_Excerpt to read_.
Start of Block
Technology today. Technology tomorrow.

Efforts to diversify Southern Nevada’s economy will continue to underscore technology, officials said Friday at a luncheon marking the Nevada Development Authority’s 46th anniversary.

By:
Matthew Crowley
Las Vegas Journal Review

This year, the group attracted 50 new businesses and helped 13 expand. The businesses brought 3,514 new jobs to the valley for an employee economic impact of $414 million.

Some newly attracted companies, such as Regent Systems (software engineering), Remarkable Hosting (Web hosting) and Compudigm Services (database and casino software) relate to the technology industries authority President Somer Hollingsworth considers so vital.

Hollingsworth said technology is happening here now, helped by the right infrastructure and circumstances.

"It wouldn’t be happening if we didn’t have the juice these companies need, the fiber in the ground," he said at Bellagio. "And things are probably happening faster now than they were two years ago because of all of the dead dot-coms."
End of Block
_Stored data_.
Start of Block
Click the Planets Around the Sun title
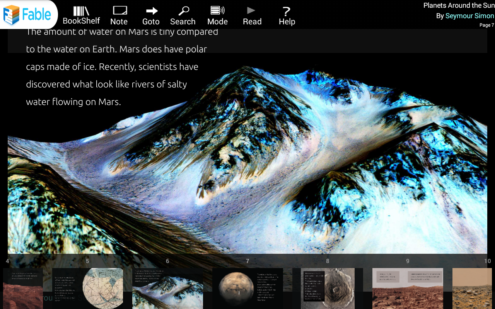pyautogui.click(x=459, y=5)
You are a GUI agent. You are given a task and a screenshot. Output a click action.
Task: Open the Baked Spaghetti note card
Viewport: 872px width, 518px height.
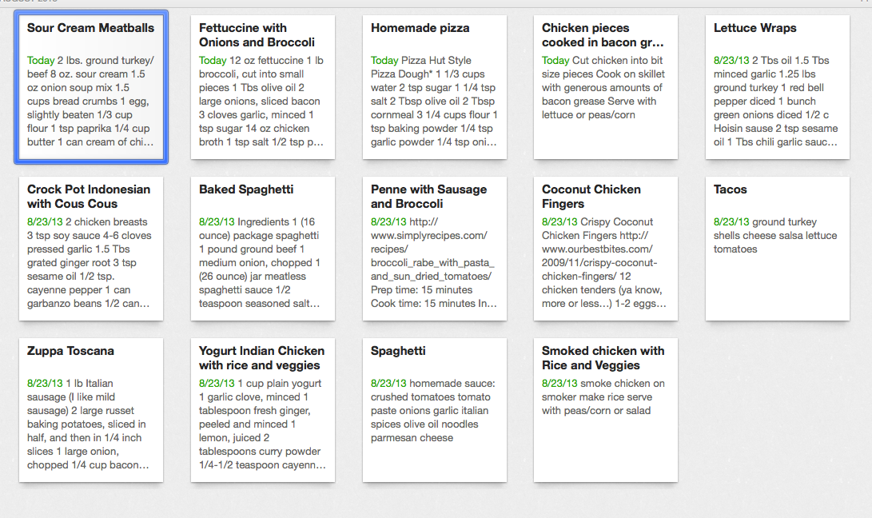(x=263, y=249)
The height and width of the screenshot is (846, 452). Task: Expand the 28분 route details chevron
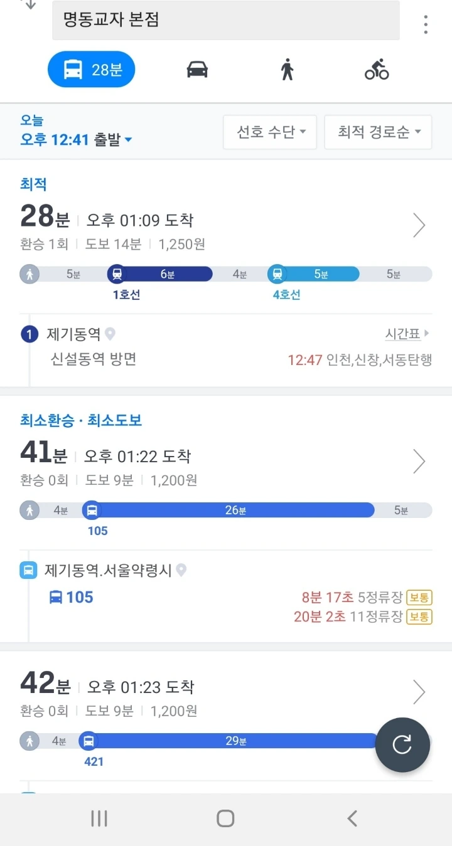click(419, 225)
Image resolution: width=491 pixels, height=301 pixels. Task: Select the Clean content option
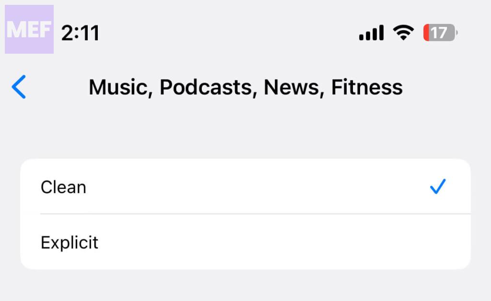coord(240,186)
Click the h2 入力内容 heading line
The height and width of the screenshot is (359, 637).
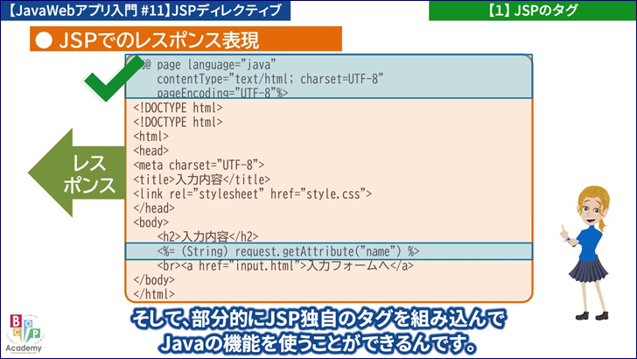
End of Block
_Your tasks_.
- a) Answer these questions from the article about the Nevada Development Authority:
(i) How many new businesses did the group attract this year?
(ii) What kind of software does Compudigm Services work in?
(iii) Where did Hollingsworth make his remarks about "the fiber in the ground"?
- b) Continue the article about the Nevada Development Authority from the point where it stops.

_Answer list_.
- a)
(i) 50
(ii) Database and casino software
(iii) At Bellagio

- b)
California companies are starting to look elsewhere, he said, dejected by high living costs and high taxes. They could like Nevada’s lower-cost, tax-friendly climate, he said.

Nevada would become even more attractive for tech companies, Hollingsworth said, if the Legislature approved funding for a $75 million science and technology building proposed for the University of Nevada, Las Vegas. The building would be tangible proof of the city’s commitment to technology and a major selling point when recruiting major tech companies.

Hollingsworth said he’s already been in talks with such a brand-name company, one that would be willing to help finance, and name, the new technology building. He wouldn’t identify the company.

In written comments, university President Carol Harter stressed getting the building funded and started.

"Our ability to continue to recruit top-notch professors to teach our students and to conduct research — and to retain those excellent professors already on board — also hinges to a large degree on the near-term construction of this building," she wrote.

If the building were delayed until the 2005 Legislature, Harter wrote, university officials fear inflation would add another $3 million to the project’s costs.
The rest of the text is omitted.